Required action -
Set down word for word the lines of the material that start with the line containing "Locate an element on the screen. Image" and go on through the line containing "The image size is (905, 1230).".

=== Begin Enclosure ===

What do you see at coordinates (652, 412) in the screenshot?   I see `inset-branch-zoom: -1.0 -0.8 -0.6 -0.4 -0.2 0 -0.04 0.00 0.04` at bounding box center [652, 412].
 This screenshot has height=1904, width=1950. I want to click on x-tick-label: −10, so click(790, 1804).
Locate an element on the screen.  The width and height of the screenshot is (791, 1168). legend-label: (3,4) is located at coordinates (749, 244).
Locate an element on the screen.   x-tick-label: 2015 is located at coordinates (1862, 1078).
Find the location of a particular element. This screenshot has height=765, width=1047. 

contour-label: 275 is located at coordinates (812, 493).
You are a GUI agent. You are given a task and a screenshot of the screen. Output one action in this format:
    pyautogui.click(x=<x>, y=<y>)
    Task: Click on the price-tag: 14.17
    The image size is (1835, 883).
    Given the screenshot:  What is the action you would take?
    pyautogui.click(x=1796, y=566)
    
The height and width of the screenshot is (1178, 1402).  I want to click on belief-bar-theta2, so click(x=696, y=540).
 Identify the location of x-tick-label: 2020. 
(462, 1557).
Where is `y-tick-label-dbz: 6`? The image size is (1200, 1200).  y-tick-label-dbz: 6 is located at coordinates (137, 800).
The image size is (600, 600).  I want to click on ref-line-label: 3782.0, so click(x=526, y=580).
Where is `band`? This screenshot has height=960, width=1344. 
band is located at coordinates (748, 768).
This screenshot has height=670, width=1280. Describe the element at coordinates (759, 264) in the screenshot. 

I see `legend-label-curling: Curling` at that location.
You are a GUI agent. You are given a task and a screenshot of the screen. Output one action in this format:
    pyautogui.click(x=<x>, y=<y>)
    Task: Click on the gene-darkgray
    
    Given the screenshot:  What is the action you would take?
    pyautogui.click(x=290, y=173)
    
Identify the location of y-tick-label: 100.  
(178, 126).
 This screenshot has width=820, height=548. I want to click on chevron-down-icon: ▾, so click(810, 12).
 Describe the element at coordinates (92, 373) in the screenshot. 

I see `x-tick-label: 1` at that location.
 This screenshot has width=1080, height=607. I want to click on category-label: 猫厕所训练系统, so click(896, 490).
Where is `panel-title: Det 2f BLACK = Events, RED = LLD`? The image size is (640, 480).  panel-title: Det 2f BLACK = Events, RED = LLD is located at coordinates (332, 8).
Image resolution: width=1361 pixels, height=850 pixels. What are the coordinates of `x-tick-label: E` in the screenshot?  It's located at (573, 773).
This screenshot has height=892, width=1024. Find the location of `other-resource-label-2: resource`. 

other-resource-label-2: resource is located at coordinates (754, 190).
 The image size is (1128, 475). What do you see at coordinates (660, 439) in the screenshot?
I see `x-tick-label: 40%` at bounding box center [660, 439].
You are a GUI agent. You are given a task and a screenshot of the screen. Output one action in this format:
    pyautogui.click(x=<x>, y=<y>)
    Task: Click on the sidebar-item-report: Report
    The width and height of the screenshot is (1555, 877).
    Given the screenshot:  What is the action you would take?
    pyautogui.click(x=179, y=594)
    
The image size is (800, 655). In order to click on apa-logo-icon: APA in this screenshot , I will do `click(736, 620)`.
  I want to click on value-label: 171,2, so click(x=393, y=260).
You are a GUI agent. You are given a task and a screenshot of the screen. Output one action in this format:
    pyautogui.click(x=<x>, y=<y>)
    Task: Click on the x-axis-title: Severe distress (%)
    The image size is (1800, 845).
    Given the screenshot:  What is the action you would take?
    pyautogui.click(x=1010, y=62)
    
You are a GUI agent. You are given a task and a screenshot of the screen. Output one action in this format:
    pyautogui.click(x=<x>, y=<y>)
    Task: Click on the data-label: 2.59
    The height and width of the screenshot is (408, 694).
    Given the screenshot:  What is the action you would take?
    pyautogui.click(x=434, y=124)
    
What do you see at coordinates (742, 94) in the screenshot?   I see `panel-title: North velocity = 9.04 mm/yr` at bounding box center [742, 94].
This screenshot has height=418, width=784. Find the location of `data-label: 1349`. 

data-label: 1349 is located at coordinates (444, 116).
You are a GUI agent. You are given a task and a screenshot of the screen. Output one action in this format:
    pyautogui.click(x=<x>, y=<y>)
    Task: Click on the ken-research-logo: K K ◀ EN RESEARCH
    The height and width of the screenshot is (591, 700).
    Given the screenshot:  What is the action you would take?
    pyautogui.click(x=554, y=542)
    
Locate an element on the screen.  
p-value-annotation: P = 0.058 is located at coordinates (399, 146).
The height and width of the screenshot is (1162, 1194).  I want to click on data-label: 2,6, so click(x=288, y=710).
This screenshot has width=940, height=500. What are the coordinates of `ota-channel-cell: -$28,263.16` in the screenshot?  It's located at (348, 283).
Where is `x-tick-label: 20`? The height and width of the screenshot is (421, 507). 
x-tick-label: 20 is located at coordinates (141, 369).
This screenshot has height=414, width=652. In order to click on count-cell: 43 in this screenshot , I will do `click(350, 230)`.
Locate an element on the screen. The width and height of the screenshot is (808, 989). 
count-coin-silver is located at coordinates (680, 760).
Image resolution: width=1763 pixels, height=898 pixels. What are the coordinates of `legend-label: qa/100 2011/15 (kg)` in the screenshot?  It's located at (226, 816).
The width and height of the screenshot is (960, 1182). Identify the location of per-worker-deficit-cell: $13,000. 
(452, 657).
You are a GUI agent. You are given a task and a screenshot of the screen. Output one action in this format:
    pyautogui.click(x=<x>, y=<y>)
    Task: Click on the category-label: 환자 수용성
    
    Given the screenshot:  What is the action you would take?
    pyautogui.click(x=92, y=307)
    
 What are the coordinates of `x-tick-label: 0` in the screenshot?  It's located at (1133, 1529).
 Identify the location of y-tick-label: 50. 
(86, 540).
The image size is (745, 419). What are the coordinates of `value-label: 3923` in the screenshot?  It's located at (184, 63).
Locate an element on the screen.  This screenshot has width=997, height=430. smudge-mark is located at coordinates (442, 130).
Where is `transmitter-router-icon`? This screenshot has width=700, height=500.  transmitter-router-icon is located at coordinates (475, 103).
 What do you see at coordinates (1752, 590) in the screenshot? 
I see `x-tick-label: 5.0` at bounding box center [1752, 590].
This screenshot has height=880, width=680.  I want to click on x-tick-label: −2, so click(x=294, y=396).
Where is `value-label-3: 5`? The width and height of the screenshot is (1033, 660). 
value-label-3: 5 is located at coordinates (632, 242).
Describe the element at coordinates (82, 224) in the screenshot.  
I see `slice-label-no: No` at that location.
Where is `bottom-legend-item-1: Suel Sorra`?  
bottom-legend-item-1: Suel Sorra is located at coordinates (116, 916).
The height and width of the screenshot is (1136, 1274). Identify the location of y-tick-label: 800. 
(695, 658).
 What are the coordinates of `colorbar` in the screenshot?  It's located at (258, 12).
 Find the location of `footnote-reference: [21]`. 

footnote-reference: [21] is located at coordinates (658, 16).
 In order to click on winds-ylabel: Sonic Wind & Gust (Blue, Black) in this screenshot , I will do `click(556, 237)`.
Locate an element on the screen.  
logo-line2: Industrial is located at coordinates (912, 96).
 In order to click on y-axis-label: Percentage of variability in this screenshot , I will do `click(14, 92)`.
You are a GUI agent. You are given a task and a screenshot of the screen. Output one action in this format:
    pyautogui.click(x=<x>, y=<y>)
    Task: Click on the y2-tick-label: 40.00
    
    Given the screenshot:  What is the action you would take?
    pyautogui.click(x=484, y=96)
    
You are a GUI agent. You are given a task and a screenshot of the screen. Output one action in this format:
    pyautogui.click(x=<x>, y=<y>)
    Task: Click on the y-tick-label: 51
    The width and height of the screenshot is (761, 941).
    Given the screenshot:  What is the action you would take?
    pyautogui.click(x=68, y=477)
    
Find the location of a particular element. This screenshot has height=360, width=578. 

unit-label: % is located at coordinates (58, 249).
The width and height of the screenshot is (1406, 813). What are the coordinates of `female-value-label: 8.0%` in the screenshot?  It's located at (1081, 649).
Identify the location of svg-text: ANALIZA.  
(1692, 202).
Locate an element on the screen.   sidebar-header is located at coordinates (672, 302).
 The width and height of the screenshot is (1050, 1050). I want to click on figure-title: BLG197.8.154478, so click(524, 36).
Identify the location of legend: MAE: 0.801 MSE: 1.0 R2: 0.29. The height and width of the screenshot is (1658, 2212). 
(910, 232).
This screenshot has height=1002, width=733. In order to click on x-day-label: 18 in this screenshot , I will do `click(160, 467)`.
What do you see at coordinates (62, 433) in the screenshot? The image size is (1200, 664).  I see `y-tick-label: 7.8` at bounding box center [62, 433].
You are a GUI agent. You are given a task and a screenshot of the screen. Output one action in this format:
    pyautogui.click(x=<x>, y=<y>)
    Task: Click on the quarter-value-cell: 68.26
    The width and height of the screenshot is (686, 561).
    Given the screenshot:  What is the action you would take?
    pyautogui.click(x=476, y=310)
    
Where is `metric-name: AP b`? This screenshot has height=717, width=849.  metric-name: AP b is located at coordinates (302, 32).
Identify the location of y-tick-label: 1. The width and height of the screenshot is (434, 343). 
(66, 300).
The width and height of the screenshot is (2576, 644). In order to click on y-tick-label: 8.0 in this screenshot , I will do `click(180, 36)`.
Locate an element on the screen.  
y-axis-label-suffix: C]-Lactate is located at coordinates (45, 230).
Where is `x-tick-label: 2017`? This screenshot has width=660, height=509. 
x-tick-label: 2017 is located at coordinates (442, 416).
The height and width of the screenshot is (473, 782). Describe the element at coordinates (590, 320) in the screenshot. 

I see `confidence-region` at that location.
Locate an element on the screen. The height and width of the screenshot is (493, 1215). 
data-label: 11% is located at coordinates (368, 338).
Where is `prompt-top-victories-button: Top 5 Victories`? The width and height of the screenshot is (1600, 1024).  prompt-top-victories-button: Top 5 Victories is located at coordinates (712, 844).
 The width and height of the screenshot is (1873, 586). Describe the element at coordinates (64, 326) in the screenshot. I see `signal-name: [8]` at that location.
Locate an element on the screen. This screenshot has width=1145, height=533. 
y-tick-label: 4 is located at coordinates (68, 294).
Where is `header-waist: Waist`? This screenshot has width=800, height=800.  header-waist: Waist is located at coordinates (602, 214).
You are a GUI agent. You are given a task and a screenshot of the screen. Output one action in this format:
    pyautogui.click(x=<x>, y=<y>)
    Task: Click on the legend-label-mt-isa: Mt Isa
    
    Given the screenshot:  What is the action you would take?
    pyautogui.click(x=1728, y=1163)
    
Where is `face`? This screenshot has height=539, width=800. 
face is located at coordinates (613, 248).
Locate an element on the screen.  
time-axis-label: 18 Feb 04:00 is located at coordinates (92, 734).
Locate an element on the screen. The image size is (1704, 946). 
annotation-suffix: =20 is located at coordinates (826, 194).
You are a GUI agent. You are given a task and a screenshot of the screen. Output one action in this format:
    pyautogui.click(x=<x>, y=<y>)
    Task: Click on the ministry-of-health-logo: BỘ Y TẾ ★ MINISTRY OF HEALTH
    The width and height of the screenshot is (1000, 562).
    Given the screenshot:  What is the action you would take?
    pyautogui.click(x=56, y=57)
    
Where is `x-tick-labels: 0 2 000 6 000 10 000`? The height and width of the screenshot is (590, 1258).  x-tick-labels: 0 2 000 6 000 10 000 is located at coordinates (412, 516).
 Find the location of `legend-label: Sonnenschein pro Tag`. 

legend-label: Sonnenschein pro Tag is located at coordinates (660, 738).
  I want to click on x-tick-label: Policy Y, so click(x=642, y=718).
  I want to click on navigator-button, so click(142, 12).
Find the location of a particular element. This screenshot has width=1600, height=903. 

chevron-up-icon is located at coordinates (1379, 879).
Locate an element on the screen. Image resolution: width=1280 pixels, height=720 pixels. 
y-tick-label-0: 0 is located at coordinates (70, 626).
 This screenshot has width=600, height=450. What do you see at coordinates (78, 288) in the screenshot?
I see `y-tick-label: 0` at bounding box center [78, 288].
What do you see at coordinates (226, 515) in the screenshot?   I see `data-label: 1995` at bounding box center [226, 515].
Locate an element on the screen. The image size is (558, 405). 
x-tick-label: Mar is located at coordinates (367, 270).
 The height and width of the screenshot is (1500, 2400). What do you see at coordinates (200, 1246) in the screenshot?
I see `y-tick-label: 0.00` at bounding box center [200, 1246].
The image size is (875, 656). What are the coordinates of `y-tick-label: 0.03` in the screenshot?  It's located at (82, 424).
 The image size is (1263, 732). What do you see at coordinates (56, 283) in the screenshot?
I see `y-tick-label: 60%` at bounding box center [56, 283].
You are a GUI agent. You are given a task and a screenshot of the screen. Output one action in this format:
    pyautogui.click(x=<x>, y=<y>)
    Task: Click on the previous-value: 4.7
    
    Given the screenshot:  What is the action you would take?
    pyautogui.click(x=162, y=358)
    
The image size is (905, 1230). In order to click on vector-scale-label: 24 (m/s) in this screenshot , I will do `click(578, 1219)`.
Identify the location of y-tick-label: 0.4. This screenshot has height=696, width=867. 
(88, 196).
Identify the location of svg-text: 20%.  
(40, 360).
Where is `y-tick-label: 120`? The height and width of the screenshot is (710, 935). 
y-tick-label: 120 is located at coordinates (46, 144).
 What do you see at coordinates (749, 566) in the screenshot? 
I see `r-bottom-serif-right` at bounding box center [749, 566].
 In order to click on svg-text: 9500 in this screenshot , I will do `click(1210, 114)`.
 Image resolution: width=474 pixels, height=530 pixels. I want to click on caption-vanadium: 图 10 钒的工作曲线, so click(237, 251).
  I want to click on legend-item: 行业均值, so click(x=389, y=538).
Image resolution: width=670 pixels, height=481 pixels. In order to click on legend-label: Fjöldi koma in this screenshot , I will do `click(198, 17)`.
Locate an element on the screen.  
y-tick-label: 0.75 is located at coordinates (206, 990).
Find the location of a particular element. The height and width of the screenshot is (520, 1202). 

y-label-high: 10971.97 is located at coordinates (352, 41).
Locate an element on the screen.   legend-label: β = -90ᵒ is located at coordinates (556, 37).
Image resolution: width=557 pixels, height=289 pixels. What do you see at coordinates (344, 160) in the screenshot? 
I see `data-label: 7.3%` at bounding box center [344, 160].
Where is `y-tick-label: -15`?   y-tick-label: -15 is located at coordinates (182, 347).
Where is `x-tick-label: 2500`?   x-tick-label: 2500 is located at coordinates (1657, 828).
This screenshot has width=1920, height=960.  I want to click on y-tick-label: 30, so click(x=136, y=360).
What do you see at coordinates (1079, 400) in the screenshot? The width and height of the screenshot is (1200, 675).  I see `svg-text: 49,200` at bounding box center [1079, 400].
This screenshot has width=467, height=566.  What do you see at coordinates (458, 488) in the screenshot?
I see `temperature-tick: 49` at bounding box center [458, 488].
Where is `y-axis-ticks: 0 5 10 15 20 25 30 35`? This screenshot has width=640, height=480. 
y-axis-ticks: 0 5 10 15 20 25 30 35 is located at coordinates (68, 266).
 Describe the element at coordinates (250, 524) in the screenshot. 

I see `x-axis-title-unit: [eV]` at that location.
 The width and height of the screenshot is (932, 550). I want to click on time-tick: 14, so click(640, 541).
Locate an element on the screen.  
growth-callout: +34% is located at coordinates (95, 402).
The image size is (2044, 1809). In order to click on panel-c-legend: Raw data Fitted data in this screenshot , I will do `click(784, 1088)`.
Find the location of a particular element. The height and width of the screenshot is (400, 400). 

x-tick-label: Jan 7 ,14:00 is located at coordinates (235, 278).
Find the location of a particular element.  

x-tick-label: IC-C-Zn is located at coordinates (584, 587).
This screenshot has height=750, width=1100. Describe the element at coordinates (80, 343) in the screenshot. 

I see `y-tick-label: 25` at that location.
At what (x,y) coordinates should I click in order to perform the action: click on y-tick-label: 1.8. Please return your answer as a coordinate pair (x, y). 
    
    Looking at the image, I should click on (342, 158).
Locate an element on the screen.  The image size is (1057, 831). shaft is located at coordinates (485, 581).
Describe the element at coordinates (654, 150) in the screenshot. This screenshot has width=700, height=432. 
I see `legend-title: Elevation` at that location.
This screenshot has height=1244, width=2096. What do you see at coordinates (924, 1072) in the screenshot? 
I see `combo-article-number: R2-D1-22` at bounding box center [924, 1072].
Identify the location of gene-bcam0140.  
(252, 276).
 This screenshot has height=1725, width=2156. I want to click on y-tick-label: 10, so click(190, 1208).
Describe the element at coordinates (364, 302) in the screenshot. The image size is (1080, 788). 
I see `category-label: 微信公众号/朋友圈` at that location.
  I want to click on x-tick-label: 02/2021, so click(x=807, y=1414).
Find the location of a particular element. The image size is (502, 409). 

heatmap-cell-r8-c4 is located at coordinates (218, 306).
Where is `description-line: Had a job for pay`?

=== End Enclosure ===

Output below -
Locate an element on the screen. Image resolution: width=1280 pixels, height=720 pixels. 
y-tick-label-0: 0 is located at coordinates (70, 626).
 This screenshot has width=600, height=450. What do you see at coordinates (78, 288) in the screenshot?
I see `y-tick-label: 0` at bounding box center [78, 288].
What do you see at coordinates (226, 515) in the screenshot?   I see `data-label: 1995` at bounding box center [226, 515].
Locate an element on the screen. The image size is (558, 405). 
x-tick-label: Mar is located at coordinates (367, 270).
 The height and width of the screenshot is (1500, 2400). What do you see at coordinates (200, 1246) in the screenshot?
I see `y-tick-label: 0.00` at bounding box center [200, 1246].
The image size is (875, 656). What are the coordinates of `y-tick-label: 0.03` in the screenshot?  It's located at (82, 424).
 The image size is (1263, 732). What do you see at coordinates (56, 283) in the screenshot?
I see `y-tick-label: 60%` at bounding box center [56, 283].
You are a GUI agent. You are given a task and a screenshot of the screen. Output one action in this format:
    pyautogui.click(x=<x>, y=<y>)
    Task: Click on the previous-value: 4.7
    
    Given the screenshot:  What is the action you would take?
    pyautogui.click(x=162, y=358)
    
The image size is (905, 1230). In order to click on vector-scale-label: 24 (m/s) in this screenshot , I will do `click(578, 1219)`.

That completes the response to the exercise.